Just before we were able to eventually say Goodbye to ugly 2016, I visited the 33rd Chaos Communication Congress in Hamburg. One evening, I chatted with a physicist. He asked me whether it was possible to use something like fuzzy answers with clozes in H5P. It wasn’t. But indeed, this might come in handy. Thanks for sharing the idea! Such a feature would be pretty neat in order to forgive typos. It could also be useful for accepting different spellings of names without explicitly stating all possible alternatives.

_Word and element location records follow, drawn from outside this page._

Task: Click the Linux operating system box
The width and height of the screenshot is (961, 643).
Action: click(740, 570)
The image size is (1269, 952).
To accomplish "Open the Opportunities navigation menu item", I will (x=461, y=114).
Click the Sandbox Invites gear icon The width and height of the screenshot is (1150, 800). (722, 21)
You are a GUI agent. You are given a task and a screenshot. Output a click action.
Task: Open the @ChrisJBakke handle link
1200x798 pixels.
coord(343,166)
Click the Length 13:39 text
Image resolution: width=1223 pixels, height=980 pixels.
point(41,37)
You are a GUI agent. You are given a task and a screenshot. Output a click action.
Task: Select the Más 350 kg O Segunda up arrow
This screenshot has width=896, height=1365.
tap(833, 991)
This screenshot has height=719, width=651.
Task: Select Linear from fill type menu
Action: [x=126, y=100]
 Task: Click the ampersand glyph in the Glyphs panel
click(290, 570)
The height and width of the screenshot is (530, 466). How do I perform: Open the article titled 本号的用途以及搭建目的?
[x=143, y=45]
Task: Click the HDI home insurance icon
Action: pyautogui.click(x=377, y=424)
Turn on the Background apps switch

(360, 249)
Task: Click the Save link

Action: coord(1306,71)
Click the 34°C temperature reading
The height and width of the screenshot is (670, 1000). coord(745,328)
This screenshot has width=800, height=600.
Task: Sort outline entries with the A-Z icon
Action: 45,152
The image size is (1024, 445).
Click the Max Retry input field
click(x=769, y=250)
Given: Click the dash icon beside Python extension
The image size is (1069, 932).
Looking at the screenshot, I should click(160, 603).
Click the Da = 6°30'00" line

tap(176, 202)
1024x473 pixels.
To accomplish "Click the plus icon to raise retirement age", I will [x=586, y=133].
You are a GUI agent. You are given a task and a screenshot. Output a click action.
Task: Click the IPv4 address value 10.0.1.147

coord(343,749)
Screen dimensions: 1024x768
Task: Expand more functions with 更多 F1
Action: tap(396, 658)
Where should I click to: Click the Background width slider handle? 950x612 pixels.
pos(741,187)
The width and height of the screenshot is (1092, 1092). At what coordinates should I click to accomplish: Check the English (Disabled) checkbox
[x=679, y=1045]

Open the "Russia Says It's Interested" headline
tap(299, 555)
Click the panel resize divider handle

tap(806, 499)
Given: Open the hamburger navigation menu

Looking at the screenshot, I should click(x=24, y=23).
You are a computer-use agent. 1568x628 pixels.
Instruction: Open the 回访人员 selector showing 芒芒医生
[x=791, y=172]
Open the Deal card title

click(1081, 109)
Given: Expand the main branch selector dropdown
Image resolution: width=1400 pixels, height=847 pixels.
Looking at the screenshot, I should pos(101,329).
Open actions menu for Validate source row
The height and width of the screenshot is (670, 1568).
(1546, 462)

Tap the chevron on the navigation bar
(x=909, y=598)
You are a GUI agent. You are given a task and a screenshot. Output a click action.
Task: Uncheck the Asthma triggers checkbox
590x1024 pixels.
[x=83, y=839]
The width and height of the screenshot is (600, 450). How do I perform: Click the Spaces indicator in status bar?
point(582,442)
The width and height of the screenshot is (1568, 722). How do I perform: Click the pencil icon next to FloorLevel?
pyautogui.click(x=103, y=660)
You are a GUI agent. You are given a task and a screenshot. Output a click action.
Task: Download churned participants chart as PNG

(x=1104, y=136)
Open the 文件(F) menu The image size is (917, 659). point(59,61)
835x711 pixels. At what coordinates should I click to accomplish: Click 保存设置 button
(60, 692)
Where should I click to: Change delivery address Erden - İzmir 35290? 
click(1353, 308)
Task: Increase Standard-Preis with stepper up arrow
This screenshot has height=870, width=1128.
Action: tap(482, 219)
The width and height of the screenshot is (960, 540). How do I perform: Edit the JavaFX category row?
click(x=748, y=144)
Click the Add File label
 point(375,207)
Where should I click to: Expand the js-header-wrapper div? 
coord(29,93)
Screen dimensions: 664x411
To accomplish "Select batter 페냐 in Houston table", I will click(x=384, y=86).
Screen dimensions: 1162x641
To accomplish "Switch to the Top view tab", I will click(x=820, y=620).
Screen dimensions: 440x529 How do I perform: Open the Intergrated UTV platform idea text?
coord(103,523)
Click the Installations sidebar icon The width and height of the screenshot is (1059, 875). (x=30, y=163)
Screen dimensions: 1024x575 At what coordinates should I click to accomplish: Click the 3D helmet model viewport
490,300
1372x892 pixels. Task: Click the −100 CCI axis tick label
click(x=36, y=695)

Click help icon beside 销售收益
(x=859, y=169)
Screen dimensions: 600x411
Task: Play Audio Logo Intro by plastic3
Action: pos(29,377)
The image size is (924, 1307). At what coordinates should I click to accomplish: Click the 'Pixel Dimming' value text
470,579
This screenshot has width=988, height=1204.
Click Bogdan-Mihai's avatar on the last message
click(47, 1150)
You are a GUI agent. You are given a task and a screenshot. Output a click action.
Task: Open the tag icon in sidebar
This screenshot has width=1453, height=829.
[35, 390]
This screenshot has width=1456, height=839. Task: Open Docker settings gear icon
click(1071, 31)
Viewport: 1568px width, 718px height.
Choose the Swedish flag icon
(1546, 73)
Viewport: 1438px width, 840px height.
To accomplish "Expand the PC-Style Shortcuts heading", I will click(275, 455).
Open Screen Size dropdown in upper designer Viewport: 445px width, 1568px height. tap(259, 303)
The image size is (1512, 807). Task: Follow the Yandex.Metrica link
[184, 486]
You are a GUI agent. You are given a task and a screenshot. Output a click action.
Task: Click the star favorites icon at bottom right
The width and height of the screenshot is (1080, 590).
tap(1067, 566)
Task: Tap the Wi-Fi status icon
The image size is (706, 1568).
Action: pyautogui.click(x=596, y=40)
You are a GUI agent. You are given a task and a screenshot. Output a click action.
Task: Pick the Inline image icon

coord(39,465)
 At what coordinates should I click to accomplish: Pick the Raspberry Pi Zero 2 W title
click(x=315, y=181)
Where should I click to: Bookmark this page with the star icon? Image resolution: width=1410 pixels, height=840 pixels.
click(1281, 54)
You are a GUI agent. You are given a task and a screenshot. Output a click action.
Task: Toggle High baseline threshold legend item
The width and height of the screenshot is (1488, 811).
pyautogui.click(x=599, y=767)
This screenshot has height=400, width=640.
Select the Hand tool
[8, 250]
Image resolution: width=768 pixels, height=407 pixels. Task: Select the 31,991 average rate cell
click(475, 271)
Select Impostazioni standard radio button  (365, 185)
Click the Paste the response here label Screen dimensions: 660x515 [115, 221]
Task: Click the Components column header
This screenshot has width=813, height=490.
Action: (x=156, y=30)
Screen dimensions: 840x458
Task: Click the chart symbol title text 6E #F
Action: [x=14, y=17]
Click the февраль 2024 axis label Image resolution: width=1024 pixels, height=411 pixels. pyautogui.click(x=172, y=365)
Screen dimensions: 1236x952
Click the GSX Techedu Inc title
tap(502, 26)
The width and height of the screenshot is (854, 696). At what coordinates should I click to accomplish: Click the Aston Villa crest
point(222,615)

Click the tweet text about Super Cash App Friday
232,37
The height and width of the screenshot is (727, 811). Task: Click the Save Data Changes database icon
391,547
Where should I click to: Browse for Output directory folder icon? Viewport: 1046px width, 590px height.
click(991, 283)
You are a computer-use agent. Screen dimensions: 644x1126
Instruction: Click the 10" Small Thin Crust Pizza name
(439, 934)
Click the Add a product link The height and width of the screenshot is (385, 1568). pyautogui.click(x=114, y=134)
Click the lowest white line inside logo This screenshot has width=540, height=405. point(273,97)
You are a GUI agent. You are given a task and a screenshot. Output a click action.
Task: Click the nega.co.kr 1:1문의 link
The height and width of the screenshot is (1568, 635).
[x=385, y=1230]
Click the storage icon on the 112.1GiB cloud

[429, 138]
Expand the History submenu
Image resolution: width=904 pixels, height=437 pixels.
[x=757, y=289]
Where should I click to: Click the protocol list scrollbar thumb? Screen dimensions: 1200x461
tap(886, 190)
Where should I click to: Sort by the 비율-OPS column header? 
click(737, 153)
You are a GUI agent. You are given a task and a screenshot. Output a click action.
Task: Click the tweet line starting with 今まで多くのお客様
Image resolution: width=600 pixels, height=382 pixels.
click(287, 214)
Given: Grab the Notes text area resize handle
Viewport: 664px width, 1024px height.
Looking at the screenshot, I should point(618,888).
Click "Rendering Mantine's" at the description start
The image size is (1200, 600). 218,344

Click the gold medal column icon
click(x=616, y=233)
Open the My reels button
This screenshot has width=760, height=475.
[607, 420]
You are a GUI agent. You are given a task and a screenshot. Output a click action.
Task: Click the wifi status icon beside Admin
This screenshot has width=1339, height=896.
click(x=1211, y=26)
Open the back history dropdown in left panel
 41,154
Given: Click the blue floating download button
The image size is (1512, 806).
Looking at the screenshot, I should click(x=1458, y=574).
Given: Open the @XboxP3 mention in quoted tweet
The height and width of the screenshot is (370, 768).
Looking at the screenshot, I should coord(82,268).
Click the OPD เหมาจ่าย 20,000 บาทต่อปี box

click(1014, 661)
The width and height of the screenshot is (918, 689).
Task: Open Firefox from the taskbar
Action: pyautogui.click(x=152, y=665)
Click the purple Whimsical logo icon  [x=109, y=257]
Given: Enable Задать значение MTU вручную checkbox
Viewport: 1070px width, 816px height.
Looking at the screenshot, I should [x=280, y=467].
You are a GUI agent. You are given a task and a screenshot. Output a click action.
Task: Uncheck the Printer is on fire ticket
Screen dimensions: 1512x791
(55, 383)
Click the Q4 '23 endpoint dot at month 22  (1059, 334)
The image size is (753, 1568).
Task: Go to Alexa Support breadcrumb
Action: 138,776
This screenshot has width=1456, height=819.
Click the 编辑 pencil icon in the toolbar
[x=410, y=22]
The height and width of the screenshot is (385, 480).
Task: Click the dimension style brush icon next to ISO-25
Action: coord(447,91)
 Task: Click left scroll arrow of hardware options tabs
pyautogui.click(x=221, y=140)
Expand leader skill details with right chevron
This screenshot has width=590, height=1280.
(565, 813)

Well, what do you think I did after I returned home? ;-) As always, I cannot promise a date for a release. The guys over at Joubel are busy working on other cool new stuff for H5P and will have to find some time first for checking my contribution. Anyway, if you’re impatient („Patience is for wimps!„), you can get the code from github. Please note that you will also need the new library H5P.TextUtilities that I created to source some functions that may also be relevant for other interactivities.
Tech Talk
I simply used two common string metrics: (Damerau-)Levenshtein distance and Jaro(-Winkler) distance.
The Levenshtein distance uses the number of operations necessary to transform one string into the other. Operations are deleting, inserting or exchanging a character. Damerau added swapping a character to the pool of operations. Consequently, the few operations you need for a transformation, the more similar the strings are.
The Jaro distance on the other hand „simply“ represents the similarity in percent. Winkler refined the algorithm a little bit for particular cases. I also found a paper from 2012 that suggests a more general improvement. Well, I need something to explore in the future, right? ;-)
The users of H5P can, of course, use the options to tweak both algorithms a little bit. It’s hard to say in advance what the maximum number of operations for Damerau-Levenshtein or the minimum threshold for Jaro-Winkler should be. Also, the options might change. I just noticed that a discussion started whether an on/off switch might be more user friendly. Gotta go!